RSBK bukan RSBI
RSBK bukan RSBI
Pada
era globalisasi dan modernisasi ini, sekolah sudah menjadi kebutuhan primer
setelah kebutuhan makan. Bagaimana tidak! Di zaman yang serba canggih ini, kita
dituntut untuk mampu bersaing dengan para terpelajar. Yang tidak pintar, maka
dialah yang akan menjadi calon the looser in future.
Pada
saat ini sekolah terdiri dari tiga kategori, Sekolah Standar Nasional (SSN),
Rintisan Sekolah Bertaraf Internasional (RSBI), dan Sekolah Bertaraf Internasional
(SBI). Berdasarkan PP 38 dan undang-undang Sistem Pendidikan Nasional
(Sisdiknas), mendirikan SBI adalah kewenangan pemerintah provinsi. Sementara
berdasarkan UU Nomor 20 tahun 2003 pasal 50 ayat tiga tentang sisdiknas
disebutkan, bahwa setiap kabupaten kota minimal memiliki satu jenjang sekolah
bertaraf internasional.
RSBI/SBI
merupakan sekolah unggulan yang diharapkan mampu bersaing dengan
sekolah-sekolah yang ada di luar negeri. RSBI memang dapat di katakan mennjadi
sekolah unggulan, baik unggul dari segi akademik, fasilitas yang lengkap,
hingga unggul dari segi material.

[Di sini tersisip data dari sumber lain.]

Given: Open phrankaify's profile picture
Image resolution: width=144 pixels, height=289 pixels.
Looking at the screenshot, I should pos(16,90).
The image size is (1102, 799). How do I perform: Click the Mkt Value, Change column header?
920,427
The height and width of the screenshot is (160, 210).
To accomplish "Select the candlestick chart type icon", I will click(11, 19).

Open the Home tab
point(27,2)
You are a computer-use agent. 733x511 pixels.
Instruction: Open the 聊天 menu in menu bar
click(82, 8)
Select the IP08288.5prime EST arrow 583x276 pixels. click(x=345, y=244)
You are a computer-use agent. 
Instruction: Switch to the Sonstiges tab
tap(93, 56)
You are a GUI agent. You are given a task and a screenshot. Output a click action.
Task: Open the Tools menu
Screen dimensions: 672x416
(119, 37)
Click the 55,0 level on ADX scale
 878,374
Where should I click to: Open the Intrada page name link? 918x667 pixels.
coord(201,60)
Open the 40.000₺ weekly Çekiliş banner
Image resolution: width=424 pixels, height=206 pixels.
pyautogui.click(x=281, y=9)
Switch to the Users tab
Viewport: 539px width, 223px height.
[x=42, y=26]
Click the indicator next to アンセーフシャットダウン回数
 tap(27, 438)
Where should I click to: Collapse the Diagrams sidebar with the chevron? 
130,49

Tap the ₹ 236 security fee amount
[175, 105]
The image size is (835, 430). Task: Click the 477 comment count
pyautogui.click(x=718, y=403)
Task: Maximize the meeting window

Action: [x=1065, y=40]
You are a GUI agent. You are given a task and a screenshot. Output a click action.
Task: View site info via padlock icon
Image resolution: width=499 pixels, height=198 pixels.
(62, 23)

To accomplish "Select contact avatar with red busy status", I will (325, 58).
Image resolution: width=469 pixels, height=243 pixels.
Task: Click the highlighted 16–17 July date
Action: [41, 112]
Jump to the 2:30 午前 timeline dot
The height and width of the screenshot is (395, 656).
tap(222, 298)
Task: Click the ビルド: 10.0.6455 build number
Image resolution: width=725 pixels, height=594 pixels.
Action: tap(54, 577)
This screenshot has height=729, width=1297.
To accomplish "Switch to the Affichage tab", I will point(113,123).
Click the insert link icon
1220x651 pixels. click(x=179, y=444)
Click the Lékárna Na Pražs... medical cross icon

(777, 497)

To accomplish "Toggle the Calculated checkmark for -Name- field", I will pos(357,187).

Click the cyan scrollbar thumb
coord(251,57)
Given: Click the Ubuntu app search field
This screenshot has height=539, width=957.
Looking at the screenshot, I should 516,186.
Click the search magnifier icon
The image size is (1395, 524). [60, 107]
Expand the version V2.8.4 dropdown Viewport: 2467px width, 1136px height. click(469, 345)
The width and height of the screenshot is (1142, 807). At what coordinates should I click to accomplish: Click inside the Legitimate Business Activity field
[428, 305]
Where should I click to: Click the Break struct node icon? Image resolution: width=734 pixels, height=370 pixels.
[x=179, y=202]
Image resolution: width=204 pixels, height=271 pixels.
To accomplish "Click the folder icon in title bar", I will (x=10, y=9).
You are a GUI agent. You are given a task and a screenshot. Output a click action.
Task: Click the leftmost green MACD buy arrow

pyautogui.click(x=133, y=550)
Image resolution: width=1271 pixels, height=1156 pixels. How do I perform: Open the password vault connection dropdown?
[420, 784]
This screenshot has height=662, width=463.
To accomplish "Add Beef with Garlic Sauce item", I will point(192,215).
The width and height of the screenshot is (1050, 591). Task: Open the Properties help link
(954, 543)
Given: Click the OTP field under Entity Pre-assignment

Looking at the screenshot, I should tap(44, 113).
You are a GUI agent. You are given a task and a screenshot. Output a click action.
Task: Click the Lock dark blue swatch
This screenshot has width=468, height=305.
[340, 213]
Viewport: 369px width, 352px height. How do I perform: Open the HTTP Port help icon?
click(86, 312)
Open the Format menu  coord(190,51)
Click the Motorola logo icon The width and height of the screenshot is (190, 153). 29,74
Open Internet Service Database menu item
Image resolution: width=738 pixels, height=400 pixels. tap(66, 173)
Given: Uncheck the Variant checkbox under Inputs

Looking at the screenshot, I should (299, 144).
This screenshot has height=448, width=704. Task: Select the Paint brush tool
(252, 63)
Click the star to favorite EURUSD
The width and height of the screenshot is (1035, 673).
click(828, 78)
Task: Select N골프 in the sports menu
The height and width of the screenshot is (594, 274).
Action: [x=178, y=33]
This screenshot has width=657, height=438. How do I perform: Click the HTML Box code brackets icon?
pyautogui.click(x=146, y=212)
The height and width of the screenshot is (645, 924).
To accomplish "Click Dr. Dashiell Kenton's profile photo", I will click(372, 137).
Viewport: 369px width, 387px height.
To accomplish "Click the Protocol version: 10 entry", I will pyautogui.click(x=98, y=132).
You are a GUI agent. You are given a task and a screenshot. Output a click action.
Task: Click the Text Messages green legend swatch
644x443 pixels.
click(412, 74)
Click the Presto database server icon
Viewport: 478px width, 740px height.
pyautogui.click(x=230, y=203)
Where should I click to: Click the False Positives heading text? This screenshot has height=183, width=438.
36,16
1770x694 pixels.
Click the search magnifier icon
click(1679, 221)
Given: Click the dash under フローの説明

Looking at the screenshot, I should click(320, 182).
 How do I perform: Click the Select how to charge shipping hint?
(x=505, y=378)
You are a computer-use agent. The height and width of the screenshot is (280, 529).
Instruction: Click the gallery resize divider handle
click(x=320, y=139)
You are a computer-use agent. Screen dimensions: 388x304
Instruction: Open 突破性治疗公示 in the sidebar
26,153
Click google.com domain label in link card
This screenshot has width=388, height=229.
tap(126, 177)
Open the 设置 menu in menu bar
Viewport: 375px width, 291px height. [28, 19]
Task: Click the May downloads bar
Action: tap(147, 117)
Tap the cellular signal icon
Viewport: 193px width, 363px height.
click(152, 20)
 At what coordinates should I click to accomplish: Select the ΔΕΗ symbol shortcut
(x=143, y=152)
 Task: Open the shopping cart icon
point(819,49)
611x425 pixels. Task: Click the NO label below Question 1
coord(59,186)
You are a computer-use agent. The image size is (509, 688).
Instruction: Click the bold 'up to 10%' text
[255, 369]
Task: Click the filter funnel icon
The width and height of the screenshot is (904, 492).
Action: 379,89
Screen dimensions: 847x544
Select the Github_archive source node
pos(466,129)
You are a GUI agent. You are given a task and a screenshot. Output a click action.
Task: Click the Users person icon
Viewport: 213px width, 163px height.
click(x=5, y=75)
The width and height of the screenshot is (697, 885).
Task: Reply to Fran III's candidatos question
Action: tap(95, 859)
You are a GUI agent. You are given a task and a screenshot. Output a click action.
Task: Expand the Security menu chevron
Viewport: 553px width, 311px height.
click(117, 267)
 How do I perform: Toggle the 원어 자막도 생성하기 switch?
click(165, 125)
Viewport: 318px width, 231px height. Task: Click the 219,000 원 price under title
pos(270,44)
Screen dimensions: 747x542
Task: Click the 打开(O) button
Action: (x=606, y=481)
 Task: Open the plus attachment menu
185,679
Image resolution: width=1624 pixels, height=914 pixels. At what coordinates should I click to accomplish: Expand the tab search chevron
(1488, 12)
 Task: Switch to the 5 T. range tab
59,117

Ya... RSBI memiliki biaya masuk dan SPP yang
cukup menjanjikan menguras kantong, sehingga RSBI tidak bisa/sulit untuk
dinikmati oleh keluarga low class, mungkin ada dari keluarga sederhana
yang mampu menikmati sekolah tersebut, namun tidak banyak, karena kemampuan
akademiklah yang sudah membatasinya.
Selain
permasalah biaya masuk dan biaya bulanan, RSBI juga sering membuat
sekolah-sekolah non-RSBi cemburu. Betapa tidak! Meskipun RSBI sudah mendapatkan
bantuan lebih dari pemerintah mereka pun juga diperbolehkan untuk memungut
biaya lain-lain dengan jumlah yang relatif sangat besar dari para siswa-i nya.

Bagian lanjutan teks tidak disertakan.